---------- Task inputs ----------

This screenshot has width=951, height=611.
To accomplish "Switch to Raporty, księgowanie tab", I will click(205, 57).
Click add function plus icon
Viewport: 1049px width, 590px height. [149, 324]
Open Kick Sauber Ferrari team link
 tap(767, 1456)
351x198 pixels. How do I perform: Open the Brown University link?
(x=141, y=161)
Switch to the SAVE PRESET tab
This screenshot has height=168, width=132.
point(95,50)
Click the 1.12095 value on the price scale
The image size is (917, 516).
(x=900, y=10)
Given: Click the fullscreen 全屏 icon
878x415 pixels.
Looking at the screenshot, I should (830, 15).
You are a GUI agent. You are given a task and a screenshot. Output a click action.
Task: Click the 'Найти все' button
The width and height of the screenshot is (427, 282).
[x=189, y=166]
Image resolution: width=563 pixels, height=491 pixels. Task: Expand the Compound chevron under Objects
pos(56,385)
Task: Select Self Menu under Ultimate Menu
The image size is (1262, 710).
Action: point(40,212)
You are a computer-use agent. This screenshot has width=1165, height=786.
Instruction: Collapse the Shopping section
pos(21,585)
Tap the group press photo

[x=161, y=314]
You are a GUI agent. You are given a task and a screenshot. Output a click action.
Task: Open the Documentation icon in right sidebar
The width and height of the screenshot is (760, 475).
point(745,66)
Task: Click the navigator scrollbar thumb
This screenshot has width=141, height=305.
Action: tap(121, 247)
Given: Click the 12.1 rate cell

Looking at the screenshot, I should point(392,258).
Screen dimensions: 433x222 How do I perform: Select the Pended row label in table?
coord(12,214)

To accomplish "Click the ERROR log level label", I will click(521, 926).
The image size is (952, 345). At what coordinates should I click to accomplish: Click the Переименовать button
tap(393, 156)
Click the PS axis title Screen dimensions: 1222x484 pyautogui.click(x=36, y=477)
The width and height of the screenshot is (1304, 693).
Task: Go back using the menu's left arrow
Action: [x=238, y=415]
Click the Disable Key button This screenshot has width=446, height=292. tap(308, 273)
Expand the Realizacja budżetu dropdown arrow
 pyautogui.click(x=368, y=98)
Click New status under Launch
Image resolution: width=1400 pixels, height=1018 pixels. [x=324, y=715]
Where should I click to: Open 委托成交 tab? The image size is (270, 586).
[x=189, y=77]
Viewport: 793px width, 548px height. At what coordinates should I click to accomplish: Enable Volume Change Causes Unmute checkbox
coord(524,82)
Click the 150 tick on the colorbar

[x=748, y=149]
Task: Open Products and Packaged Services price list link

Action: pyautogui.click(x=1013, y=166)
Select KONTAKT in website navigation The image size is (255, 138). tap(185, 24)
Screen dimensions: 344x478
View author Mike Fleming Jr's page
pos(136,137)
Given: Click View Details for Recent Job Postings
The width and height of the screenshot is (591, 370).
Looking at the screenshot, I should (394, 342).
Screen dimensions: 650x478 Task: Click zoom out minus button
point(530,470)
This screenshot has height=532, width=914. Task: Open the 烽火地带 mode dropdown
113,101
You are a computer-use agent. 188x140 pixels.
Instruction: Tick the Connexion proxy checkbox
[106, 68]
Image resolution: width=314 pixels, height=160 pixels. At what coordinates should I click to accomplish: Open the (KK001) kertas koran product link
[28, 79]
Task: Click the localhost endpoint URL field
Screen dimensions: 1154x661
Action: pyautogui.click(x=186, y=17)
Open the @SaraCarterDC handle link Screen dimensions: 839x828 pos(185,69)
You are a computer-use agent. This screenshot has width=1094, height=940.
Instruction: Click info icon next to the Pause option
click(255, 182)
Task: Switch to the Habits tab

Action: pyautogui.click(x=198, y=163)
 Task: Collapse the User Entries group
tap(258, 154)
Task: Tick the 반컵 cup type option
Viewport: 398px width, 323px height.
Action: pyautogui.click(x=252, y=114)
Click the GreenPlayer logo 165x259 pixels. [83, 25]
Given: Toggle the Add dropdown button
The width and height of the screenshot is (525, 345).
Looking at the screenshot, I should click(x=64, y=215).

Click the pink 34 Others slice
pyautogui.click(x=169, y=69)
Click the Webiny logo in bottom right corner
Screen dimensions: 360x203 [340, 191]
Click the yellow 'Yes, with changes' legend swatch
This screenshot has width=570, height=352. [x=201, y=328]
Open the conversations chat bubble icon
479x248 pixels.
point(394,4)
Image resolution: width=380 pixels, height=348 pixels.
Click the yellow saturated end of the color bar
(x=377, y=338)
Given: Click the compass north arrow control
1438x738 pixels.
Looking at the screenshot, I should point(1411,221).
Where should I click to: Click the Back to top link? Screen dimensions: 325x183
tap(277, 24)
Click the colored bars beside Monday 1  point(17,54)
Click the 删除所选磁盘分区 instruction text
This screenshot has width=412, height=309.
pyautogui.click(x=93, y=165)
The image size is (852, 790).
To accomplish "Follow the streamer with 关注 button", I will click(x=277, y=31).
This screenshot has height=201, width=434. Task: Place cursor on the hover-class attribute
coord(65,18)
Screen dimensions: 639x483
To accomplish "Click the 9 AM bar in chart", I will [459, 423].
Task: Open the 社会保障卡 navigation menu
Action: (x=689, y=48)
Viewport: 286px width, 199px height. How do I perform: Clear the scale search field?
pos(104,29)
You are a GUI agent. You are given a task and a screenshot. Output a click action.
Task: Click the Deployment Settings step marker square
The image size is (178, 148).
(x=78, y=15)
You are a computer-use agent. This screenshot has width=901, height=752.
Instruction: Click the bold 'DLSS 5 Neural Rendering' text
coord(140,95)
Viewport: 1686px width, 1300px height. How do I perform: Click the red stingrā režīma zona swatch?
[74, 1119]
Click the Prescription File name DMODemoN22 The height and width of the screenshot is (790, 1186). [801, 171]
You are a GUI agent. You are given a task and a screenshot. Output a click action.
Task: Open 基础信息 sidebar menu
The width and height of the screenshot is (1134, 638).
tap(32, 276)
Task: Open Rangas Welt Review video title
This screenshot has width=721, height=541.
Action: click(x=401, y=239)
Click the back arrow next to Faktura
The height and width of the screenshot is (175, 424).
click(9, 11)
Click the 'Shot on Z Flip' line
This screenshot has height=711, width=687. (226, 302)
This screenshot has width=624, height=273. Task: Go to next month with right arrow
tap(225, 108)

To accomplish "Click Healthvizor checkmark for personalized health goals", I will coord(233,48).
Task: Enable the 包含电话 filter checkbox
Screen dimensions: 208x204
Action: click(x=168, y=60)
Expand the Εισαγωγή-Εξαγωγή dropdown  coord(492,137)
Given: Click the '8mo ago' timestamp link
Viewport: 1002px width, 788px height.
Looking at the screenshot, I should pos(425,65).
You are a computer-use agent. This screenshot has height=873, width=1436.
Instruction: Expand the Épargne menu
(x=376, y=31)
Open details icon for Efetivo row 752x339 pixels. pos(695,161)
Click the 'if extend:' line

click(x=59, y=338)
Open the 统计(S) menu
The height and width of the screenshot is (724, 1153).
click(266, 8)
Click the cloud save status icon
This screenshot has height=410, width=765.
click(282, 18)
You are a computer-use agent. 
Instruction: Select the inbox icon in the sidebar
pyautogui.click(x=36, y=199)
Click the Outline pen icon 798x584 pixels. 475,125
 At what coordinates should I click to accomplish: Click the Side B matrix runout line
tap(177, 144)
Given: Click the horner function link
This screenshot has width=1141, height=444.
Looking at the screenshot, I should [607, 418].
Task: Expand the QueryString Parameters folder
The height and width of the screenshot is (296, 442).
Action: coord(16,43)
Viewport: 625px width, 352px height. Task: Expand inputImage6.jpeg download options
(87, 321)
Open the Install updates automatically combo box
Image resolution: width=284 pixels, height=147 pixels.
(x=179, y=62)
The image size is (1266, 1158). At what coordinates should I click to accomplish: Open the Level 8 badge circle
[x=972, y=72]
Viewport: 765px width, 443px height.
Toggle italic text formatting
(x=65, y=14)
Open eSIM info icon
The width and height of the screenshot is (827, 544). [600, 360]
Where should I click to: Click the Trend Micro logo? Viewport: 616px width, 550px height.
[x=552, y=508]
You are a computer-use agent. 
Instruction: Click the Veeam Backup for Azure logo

----------

:: What the exercise asks ::
Copy the records word for word, starting at the line containing "Open eSIM info icon" and continuing through the last line of the records.

:: Answer for this exercise ::
Open eSIM info icon
The width and height of the screenshot is (827, 544). [600, 360]
Where should I click to: Click the Trend Micro logo? Viewport: 616px width, 550px height.
[x=552, y=508]
You are a computer-use agent. 
Instruction: Click the Veeam Backup for Azure logo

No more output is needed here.